GlaxoSmithKline trades assets with rival Novartis
FTSE 100 drug giant GlaxoSmithKline (GSK) yesterday unveiled a complex string of asset deals with Swiss rival Novartis in a move set to deliver a £4bn windfall for shareholders.
GSK closed up 5.2 per cent in trading yesterday after investors cheered the three-part transaction, which will see the business sell its cancer drugs offering to Novartis, buy Novartis’ vaccines business, and form a joint venture with the Swiss firm containing both companies’ consumer healthcare units.
Novartis will pay GSK $16bn (£9.5bn) for its cancer unit – broken down into a $14.5bn up-front payment and $1.5bn depending on future results of some of its drugs – while GSK will pay Novartis up to $7.1bn for the vaccine business, excluding its flu vaccine unit.
Meanwhile, the joint venture will be 63.5 per cent owned by GSK, with Novartis owning the rest. GSK said it would give back £4bn of the $7.8bn net cash proceeds of the deal.

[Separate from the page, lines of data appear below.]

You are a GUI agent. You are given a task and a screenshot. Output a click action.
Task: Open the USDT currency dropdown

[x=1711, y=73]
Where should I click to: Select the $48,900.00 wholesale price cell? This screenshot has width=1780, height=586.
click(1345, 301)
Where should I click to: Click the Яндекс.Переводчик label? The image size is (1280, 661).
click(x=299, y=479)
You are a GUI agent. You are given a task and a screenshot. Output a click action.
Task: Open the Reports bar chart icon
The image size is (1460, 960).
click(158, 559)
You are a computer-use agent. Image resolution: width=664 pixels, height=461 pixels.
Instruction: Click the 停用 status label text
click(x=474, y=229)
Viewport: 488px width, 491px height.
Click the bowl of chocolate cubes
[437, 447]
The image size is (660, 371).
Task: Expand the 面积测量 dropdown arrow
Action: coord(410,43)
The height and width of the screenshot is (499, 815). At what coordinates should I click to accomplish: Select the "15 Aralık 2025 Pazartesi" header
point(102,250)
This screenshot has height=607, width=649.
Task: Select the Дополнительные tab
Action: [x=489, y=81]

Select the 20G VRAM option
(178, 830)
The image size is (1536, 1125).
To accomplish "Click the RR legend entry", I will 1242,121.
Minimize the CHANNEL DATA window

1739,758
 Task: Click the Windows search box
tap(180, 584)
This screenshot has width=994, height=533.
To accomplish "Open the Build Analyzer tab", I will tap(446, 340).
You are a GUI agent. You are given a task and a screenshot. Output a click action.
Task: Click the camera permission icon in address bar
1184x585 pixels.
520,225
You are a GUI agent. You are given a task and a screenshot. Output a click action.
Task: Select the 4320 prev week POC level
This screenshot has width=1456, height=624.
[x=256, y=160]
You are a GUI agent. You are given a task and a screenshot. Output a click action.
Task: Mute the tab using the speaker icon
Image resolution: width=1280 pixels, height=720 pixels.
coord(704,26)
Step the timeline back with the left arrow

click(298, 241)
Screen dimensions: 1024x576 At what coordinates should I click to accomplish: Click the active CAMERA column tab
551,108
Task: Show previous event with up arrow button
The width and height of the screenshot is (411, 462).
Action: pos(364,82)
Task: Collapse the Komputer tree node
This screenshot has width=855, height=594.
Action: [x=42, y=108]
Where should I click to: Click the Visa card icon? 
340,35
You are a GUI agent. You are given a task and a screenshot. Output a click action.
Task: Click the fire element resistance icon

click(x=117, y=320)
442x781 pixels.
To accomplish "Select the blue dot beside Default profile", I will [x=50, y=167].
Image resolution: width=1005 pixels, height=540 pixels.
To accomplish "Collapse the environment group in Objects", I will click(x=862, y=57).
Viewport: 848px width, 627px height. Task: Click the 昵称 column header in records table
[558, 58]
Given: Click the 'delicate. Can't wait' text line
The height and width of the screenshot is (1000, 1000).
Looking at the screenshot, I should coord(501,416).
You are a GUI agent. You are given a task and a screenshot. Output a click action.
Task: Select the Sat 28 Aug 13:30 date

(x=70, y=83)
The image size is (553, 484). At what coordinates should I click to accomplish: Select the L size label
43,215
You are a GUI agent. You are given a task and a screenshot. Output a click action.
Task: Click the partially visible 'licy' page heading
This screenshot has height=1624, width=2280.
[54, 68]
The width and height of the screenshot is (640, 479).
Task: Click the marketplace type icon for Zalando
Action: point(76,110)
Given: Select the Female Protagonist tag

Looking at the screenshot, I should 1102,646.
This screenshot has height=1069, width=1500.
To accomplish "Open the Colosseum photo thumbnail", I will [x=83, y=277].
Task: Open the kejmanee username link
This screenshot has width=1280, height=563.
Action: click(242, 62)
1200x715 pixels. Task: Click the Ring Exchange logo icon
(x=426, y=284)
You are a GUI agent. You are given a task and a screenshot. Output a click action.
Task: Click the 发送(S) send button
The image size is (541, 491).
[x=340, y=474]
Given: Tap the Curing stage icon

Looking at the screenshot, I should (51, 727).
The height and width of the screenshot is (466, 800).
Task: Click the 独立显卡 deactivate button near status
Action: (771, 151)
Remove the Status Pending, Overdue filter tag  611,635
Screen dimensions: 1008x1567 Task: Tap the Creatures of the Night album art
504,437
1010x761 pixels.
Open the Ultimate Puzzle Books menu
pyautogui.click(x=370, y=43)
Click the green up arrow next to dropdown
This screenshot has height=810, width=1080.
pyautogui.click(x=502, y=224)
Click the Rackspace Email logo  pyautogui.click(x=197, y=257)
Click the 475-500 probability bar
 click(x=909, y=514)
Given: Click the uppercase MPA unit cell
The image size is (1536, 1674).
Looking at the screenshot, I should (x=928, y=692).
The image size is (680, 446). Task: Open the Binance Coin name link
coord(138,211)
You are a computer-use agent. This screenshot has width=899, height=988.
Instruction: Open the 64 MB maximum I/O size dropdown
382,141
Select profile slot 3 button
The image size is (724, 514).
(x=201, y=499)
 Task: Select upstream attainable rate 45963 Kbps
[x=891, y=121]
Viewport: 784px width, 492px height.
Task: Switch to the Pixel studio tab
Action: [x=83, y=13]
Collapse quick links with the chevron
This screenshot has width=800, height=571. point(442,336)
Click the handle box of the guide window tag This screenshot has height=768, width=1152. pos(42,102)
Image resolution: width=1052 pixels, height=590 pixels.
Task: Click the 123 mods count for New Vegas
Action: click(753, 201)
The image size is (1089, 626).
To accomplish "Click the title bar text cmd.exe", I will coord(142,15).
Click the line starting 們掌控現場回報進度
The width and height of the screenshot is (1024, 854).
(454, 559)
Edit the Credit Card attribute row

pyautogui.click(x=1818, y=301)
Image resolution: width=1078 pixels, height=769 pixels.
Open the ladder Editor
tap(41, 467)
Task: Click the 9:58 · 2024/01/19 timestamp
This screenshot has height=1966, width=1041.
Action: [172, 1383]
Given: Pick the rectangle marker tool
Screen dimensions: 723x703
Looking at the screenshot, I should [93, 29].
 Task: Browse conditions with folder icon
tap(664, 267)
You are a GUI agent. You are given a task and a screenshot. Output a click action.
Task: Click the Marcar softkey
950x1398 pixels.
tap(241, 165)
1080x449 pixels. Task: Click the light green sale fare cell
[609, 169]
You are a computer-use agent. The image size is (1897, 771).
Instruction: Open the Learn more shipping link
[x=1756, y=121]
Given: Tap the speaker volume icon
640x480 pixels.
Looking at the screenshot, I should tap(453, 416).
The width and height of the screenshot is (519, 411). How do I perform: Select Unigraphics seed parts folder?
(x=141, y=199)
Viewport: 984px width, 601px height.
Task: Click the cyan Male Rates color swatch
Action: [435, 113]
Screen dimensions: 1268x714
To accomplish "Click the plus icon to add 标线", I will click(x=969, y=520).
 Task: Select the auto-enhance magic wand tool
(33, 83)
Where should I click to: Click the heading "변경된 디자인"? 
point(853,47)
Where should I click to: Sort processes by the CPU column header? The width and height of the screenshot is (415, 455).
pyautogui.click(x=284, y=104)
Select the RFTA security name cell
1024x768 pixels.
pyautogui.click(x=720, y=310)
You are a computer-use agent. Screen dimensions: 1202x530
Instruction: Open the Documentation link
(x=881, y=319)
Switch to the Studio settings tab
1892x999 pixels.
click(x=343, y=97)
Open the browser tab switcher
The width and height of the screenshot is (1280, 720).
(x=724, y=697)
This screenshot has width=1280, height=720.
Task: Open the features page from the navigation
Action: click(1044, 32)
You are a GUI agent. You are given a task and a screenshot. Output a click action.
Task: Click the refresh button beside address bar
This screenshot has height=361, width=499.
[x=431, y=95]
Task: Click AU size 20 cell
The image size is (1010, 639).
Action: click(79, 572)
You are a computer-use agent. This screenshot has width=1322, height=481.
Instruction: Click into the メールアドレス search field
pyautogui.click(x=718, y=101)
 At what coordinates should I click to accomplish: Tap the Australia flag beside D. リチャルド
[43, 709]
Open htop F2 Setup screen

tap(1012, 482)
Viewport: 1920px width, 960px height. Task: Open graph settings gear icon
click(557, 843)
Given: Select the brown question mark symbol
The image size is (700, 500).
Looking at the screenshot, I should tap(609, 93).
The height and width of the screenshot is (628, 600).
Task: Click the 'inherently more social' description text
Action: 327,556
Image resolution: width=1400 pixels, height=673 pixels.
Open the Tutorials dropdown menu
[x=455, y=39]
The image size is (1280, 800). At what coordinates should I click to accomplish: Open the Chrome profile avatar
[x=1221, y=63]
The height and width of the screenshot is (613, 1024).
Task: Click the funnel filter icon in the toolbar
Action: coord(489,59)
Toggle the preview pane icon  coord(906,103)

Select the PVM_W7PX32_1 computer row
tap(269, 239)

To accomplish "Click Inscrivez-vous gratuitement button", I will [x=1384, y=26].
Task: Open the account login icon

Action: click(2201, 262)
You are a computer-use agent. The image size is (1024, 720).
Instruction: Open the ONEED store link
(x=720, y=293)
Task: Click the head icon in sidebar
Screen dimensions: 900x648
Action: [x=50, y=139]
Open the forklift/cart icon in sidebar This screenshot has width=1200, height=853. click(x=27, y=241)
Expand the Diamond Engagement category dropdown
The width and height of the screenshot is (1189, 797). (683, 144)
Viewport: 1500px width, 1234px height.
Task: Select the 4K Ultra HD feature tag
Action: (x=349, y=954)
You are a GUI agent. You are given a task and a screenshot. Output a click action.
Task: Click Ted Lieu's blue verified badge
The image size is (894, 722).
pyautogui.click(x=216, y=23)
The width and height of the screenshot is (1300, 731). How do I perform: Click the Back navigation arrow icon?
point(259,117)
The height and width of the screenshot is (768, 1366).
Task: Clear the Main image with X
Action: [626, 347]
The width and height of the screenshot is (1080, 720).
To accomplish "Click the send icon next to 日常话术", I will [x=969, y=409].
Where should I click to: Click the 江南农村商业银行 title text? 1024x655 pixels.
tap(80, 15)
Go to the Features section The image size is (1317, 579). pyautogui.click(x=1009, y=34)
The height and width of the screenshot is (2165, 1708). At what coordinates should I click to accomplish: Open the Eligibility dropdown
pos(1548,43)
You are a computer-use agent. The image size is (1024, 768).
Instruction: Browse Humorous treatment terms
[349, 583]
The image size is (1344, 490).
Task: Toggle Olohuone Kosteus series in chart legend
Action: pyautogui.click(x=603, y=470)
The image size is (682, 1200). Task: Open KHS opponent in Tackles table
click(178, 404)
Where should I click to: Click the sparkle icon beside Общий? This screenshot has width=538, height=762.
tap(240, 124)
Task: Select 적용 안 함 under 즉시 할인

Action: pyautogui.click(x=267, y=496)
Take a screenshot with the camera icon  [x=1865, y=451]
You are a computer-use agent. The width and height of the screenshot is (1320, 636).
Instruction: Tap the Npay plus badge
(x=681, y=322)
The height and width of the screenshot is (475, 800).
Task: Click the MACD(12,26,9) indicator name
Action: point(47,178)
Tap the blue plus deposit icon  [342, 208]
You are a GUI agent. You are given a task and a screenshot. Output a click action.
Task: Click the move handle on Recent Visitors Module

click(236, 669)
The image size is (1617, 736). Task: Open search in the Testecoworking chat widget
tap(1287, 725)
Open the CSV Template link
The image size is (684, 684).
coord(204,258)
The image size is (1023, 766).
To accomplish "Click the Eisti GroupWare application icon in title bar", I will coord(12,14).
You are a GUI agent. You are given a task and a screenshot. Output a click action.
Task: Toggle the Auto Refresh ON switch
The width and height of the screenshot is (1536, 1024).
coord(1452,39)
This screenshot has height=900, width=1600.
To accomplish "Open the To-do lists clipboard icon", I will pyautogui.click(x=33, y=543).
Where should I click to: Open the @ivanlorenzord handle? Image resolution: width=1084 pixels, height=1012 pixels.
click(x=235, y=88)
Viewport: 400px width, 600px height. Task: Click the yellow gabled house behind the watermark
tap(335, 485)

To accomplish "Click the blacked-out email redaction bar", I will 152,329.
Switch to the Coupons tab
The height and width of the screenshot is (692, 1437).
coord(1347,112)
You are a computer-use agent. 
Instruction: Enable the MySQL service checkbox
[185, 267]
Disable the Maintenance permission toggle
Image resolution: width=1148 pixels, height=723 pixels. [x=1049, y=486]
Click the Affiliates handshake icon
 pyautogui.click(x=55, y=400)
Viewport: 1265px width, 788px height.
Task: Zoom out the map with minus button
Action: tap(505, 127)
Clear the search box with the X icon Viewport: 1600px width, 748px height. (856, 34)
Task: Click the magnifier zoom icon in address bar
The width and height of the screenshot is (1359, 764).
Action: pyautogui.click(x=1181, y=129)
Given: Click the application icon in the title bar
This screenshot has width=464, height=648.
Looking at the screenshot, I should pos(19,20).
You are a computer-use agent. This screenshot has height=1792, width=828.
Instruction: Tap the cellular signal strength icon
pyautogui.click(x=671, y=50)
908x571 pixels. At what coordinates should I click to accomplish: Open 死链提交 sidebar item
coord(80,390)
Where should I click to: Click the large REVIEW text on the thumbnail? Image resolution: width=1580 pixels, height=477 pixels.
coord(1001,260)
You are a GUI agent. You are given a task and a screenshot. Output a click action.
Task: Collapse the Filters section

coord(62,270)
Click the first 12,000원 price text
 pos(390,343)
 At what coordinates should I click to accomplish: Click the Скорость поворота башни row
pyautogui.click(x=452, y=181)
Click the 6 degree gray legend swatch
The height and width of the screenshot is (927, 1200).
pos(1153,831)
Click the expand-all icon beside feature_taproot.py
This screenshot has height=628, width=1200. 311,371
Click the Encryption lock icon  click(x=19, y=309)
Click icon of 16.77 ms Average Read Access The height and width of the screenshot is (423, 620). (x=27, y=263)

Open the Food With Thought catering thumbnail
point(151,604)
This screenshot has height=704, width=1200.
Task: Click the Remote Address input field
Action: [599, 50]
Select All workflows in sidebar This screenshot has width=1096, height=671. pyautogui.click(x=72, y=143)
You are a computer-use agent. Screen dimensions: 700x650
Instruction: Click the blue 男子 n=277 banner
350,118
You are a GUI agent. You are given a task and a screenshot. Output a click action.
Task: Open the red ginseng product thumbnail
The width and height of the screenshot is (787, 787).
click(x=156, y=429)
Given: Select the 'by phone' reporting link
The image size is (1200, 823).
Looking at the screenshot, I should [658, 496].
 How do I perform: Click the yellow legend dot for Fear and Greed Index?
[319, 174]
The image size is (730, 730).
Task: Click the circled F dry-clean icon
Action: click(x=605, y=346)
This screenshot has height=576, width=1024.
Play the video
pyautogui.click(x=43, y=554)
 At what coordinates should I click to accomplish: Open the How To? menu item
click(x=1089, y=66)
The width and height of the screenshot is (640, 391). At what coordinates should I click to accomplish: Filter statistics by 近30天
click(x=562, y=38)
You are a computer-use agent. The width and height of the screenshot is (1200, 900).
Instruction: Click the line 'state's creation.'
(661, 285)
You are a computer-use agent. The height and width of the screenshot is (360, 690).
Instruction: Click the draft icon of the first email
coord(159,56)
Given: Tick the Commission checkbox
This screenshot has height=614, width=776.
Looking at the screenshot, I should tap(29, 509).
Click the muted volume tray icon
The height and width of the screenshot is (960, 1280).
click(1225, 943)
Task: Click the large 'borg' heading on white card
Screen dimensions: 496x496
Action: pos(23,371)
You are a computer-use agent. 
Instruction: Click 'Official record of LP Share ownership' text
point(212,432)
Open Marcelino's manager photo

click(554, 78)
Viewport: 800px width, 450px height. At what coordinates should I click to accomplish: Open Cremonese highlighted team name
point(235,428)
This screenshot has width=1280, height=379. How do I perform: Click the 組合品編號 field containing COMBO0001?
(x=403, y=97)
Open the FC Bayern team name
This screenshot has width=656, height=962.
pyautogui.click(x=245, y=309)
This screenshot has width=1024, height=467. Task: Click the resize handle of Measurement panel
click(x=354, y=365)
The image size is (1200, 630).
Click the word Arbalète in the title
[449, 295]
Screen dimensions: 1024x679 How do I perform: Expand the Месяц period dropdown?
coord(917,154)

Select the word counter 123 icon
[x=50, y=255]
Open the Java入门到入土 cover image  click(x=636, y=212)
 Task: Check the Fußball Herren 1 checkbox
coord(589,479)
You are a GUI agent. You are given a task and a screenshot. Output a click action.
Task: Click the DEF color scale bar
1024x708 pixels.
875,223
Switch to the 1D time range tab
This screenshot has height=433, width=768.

“Opportunities to build greater scale and combine high quality assets in vaccines and consumer healthcare are scarce. With this transaction we will substantially strengthen two of our core businesses and create significant new options to increase value for shareholders,” GSK boss Sir Andrew Witty said.
The deal is set to alter how GSK makes money, adding around £1.3bn to the £26.9bn it makes annually and changing its revenue mix, with 62 per cent of sales coming from pharmaceuticals, 24 per cent from consumer healthcare and 14 per cent from vaccines.